Opéra Bastille, 4 mars

La Lucia di Lammermoor mise en scène par Andrei Serban, créée en 1995, occupe depuis près de trente ans le répertoire de l’Opéra National de Paris, faisant peser une lourde responsabilité sur les épaules de ses interprètes, chargés de se mesurer aux grandes figures qui les ont précédés.

Un défi significatif, qui n’a malheureusement pas été tout à fait relevé par Aziz Shokhakimov, en raison de nombreux décalages entre fosse et plateau. Les interventions du chœur sont tout aussi imprécises, malgré un son plein et homogène. Et si le jeune chef ouzbek tire de l’orchestre quelques très beaux moments (comme le solo de harpe, avant l’entrée de l’héroïne, ou la fin du duo entre Lucia et Edgardo, à l’acte I), les cuivres sont en petite forme. Cette lecture laisse ainsi un sentiment d’inachevé, malgré l’application et l’implication de son maître d’œuvre.

En dépit des acrobaties attendues de la part de la soprano, la scène de folie semble trop sage musicalement. Brenda Rae est pourtant une belle interprète de Lucia, au jeu sensible et au chant élégant, avec des aigus raffinés, même si la projection dans le médium semble un peu juste, pour une salle comme l’Opéra Bastille.

Le problème est que, par rapport à celles qui l’ont précédée dans une période récente (Patrizia Ciofi, Sonya Yoncheva, Pretty Yende), la soprano américaine ne rend pas suffisamment sensible le basculement de l’héroïne dans la folie, son incarnation restant assez académique. Dans le reste de l’œuvre, elle sonne plus juste et habitée, et l’on croit en son personnage.

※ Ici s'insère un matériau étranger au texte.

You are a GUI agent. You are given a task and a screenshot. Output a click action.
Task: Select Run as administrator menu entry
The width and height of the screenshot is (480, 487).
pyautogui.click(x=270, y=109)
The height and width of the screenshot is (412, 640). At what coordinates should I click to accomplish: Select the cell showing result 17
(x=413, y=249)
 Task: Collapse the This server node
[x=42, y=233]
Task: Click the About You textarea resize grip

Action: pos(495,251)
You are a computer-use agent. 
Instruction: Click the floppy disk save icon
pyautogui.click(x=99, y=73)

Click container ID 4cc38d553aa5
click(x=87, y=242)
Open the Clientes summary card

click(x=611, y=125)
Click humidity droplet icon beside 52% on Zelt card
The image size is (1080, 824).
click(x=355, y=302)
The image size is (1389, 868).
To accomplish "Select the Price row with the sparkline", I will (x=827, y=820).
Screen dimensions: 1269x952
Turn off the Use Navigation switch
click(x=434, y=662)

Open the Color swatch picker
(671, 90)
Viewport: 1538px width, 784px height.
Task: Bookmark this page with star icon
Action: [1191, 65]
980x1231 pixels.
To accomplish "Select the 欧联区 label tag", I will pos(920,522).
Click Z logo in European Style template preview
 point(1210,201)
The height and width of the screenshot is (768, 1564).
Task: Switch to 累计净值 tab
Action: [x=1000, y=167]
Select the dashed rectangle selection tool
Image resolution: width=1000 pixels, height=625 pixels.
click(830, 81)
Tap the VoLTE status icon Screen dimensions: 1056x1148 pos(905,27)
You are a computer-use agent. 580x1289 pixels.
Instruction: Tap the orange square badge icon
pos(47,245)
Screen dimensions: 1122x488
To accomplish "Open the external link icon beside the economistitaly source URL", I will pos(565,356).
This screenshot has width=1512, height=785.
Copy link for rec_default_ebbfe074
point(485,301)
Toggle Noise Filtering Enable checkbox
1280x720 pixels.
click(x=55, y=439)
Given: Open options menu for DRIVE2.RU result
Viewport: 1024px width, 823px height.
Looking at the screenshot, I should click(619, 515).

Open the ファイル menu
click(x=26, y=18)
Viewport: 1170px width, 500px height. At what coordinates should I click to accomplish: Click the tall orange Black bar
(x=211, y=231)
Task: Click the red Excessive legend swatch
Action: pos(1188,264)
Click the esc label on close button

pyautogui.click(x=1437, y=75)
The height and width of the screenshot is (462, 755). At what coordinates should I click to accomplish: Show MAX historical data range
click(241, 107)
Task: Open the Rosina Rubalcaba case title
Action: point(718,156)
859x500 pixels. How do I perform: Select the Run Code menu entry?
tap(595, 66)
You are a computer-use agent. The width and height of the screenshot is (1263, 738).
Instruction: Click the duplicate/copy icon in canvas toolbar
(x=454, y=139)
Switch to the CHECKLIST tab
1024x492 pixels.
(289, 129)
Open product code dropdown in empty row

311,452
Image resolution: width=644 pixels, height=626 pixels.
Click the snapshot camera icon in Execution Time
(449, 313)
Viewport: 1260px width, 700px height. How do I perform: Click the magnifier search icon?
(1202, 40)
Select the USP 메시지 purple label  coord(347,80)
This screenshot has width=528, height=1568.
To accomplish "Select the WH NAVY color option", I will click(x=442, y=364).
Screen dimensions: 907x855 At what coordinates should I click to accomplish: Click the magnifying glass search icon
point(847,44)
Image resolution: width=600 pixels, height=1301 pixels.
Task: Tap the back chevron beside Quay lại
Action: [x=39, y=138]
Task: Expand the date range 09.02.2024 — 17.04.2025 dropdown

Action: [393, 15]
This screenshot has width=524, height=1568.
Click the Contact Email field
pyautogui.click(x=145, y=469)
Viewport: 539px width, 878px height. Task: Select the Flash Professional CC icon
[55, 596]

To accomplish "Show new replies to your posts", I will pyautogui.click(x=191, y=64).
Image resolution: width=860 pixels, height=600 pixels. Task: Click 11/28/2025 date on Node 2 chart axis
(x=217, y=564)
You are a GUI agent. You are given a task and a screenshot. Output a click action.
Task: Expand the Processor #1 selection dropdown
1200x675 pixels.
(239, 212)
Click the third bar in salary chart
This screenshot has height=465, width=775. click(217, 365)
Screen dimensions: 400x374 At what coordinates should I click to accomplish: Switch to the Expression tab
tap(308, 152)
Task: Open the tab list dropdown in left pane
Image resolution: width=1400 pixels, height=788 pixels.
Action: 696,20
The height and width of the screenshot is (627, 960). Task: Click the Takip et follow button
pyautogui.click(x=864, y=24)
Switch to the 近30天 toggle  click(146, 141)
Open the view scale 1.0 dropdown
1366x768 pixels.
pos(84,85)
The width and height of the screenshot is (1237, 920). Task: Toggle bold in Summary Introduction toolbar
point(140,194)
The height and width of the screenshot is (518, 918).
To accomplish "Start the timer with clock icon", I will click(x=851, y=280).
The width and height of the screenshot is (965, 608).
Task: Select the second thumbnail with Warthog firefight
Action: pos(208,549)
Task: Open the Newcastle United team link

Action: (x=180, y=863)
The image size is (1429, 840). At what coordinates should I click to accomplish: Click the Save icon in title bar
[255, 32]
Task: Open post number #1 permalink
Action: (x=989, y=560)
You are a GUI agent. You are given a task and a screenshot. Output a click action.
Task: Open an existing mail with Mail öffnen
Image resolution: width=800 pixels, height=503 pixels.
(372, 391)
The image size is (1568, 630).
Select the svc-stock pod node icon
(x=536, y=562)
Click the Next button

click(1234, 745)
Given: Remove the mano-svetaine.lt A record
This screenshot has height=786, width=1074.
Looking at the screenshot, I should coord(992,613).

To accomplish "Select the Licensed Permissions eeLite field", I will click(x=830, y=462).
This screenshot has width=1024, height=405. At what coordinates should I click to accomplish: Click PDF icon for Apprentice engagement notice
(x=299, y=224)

Edgardo trouve en Javier Camarena un interprète idéal, lumineux, expressif, et l’on regrette, tout particulièrement, qu’ait été coupée la scène d’introduction du III, dite de « Wolf’s Crag ». Son absence crée un vide dramaturgique, d’autant plus dommageable que ténor et baryton avaient largement les moyens de lui rendre justice.

Mattia Olivieri est, en effet, un magnifique Enrico, à l’aigu sonore et sûr. Son jeu reste, sans doute, un peu trop démonstratif dans son air d’entrée, mais il gagne ensuite en naturel, notamment dans un beau duo avec Lucia, au II.

Le Raimondo d’Adam Palka joue de son autorité, en n’hésitant pas à déployer un chant tragique et grandiloquent, ce qui ne dessert ni le personnage, ni l’action. Quant à l’Arturo de Thomas Bettinger, il parvient à se faire une place dramatiquement, malgré la brièveté de ses interventions, y compris dans le célèbre sextuor.

Enfin, Alisa et Normanno sont particulièrement bien tenus : Julie Pasturaud ne manque pas d’atouts vocaux, ni de présence scénique, et Éric Huchet est impeccable en homme de main. Une soirée qui ravit, visiblement, un public pas du tout avare de ses applaudissements.